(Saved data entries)

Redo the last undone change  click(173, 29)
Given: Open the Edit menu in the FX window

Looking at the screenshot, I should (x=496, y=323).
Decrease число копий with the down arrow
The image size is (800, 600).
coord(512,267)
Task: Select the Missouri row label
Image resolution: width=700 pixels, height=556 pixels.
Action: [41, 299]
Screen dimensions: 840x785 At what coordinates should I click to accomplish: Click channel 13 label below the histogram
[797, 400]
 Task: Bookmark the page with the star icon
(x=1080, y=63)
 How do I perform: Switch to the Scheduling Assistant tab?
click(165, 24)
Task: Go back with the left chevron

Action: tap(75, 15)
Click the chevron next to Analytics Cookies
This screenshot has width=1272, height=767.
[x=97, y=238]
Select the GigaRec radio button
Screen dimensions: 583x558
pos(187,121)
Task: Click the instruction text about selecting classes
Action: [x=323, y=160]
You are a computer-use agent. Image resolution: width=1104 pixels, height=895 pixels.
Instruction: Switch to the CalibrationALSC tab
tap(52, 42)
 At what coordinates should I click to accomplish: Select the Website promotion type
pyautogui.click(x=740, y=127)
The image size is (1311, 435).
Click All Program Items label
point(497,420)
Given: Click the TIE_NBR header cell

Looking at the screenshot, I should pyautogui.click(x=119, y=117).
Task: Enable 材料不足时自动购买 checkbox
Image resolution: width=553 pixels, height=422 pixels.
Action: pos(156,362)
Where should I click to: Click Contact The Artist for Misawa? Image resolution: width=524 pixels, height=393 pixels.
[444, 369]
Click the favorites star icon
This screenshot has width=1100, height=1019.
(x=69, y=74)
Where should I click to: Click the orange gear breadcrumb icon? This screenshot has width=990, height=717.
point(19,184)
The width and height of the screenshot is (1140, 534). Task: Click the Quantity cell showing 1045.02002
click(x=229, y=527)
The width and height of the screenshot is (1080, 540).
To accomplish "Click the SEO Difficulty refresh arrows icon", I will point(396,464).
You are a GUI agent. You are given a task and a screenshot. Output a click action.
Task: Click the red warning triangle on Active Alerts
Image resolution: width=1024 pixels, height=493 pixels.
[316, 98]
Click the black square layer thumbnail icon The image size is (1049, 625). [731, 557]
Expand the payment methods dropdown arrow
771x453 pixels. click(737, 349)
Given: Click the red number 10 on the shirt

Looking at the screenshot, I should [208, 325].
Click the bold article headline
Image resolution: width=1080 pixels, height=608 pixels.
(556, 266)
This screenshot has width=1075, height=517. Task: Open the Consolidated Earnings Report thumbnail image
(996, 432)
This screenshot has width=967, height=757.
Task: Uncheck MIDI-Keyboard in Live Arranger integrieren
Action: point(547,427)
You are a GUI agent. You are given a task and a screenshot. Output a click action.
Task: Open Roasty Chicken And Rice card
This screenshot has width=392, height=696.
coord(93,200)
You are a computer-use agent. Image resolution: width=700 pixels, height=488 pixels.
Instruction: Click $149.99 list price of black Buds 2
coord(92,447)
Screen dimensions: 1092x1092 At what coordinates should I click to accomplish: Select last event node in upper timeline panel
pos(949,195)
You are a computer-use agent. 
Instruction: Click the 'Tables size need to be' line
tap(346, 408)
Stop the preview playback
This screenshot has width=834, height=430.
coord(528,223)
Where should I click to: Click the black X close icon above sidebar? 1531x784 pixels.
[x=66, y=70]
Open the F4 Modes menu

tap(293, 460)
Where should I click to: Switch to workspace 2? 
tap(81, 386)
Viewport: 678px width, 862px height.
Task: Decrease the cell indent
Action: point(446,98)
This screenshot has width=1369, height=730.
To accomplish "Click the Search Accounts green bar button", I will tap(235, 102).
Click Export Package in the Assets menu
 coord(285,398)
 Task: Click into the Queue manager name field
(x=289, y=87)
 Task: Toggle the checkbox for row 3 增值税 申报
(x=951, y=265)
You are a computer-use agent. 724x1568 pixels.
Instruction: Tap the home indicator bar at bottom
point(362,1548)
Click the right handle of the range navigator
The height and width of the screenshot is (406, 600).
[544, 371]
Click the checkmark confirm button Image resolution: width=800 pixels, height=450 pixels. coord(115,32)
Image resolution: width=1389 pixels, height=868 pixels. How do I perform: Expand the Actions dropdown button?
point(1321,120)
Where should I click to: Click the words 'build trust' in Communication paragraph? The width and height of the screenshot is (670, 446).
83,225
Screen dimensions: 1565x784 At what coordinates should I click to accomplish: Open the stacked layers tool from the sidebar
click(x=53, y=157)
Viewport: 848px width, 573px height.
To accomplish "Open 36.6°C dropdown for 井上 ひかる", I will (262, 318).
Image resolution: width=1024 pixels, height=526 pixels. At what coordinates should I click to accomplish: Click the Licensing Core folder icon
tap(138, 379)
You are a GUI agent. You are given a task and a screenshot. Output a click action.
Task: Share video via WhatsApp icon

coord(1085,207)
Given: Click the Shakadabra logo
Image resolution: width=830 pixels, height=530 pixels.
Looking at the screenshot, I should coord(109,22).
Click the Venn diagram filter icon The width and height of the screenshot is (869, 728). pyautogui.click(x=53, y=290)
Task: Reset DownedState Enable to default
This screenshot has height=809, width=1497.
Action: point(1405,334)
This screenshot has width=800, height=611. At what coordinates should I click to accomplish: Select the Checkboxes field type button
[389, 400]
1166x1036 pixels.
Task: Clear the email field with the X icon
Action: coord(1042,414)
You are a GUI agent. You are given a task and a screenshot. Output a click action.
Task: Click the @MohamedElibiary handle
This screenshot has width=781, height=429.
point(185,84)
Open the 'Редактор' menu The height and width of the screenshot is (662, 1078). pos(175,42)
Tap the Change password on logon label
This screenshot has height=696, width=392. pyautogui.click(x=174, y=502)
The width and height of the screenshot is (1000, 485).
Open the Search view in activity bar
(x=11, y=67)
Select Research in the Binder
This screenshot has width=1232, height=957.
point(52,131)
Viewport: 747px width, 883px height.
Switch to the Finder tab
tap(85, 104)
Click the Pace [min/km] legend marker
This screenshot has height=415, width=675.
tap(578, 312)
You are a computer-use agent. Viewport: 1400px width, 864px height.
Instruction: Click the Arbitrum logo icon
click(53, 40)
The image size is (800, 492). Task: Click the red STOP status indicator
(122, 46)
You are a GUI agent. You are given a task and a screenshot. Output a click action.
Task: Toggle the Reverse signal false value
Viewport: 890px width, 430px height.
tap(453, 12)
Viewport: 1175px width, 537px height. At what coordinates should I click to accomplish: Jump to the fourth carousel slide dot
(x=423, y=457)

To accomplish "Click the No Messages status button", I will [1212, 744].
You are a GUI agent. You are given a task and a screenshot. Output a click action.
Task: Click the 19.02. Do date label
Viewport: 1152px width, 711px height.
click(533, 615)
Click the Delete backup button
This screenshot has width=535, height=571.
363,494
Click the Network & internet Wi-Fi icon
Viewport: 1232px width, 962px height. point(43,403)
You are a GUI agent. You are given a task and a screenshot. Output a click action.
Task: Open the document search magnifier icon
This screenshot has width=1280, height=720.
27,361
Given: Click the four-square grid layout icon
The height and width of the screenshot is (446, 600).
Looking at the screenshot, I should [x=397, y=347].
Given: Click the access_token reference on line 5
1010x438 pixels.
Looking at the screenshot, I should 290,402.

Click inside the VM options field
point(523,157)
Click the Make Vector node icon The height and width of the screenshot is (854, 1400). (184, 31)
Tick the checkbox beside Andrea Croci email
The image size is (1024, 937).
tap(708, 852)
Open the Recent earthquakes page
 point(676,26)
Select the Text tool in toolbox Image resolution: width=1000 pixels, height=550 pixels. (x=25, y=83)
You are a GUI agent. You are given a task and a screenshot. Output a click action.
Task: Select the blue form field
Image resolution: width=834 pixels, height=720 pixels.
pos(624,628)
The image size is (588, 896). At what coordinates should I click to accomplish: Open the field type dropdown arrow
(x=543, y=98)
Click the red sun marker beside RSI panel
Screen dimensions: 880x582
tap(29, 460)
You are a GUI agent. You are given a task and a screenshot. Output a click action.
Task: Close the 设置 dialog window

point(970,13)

Try it —
Wherever a line above includes the string "will", count it; give only the final tally.

Solution —
4